▶ _Activity_: Only the number is wanted: count the lines in the data with "text" in them.
---- Supplied data
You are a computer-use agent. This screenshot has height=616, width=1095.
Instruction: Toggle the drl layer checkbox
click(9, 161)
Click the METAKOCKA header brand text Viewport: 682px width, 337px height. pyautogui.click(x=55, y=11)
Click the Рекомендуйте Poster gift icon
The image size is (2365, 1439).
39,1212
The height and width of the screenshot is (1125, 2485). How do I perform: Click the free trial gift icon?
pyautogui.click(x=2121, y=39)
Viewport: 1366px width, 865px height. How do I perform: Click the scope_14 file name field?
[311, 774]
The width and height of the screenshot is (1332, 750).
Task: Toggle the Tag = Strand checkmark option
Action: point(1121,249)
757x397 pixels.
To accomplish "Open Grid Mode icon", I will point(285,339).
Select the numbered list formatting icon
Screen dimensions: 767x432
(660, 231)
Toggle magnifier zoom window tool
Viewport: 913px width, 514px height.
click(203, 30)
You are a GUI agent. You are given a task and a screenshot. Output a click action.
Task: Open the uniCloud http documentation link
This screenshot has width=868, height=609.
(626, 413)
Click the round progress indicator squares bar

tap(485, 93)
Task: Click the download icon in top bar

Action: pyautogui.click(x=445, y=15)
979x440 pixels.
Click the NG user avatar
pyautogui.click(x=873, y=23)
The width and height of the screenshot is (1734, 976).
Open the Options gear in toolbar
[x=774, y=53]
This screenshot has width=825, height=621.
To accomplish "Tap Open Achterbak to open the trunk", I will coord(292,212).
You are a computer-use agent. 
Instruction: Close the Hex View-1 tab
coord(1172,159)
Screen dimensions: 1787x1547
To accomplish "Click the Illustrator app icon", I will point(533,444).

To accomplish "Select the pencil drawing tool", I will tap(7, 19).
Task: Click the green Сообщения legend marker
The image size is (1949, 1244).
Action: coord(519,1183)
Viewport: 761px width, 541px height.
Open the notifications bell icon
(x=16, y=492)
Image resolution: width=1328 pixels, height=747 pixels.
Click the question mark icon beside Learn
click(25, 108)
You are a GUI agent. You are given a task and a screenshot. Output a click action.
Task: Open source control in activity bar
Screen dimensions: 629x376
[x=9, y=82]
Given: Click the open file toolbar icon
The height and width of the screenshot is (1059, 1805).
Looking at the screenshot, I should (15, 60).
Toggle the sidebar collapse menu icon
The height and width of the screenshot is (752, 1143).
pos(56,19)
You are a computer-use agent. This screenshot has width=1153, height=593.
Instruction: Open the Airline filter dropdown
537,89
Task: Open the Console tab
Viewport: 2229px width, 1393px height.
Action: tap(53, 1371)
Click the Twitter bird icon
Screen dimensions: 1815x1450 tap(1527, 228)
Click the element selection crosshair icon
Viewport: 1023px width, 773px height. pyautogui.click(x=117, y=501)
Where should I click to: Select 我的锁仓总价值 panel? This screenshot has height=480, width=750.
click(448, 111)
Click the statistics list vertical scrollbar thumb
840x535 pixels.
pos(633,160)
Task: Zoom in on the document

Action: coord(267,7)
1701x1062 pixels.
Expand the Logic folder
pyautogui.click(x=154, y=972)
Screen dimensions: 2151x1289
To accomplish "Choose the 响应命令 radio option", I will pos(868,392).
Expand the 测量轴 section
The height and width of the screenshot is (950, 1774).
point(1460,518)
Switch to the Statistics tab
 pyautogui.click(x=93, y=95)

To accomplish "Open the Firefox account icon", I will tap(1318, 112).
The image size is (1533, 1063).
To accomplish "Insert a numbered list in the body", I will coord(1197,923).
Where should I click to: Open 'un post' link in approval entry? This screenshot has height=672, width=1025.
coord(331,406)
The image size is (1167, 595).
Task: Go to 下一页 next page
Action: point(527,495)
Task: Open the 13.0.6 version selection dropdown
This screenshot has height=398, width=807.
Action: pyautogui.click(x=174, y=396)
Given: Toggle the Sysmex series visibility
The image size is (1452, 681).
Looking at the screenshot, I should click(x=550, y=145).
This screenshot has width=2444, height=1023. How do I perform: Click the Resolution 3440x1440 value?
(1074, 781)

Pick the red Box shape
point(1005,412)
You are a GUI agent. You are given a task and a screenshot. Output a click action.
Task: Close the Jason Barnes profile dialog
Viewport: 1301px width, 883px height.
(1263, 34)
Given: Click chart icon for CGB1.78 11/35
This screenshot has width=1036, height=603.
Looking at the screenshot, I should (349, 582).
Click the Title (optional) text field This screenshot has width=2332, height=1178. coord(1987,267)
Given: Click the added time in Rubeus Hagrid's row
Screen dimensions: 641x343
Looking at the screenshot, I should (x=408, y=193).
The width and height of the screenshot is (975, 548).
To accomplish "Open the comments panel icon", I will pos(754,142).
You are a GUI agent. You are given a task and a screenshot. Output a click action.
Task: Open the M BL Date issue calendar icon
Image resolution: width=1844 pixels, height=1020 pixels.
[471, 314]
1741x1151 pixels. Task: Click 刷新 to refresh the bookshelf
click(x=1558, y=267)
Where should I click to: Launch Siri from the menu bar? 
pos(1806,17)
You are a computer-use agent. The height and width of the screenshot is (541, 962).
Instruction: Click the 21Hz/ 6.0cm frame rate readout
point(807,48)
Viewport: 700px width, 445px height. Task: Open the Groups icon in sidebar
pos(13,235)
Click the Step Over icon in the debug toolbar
--------
▶ _Output for this exercise_: 2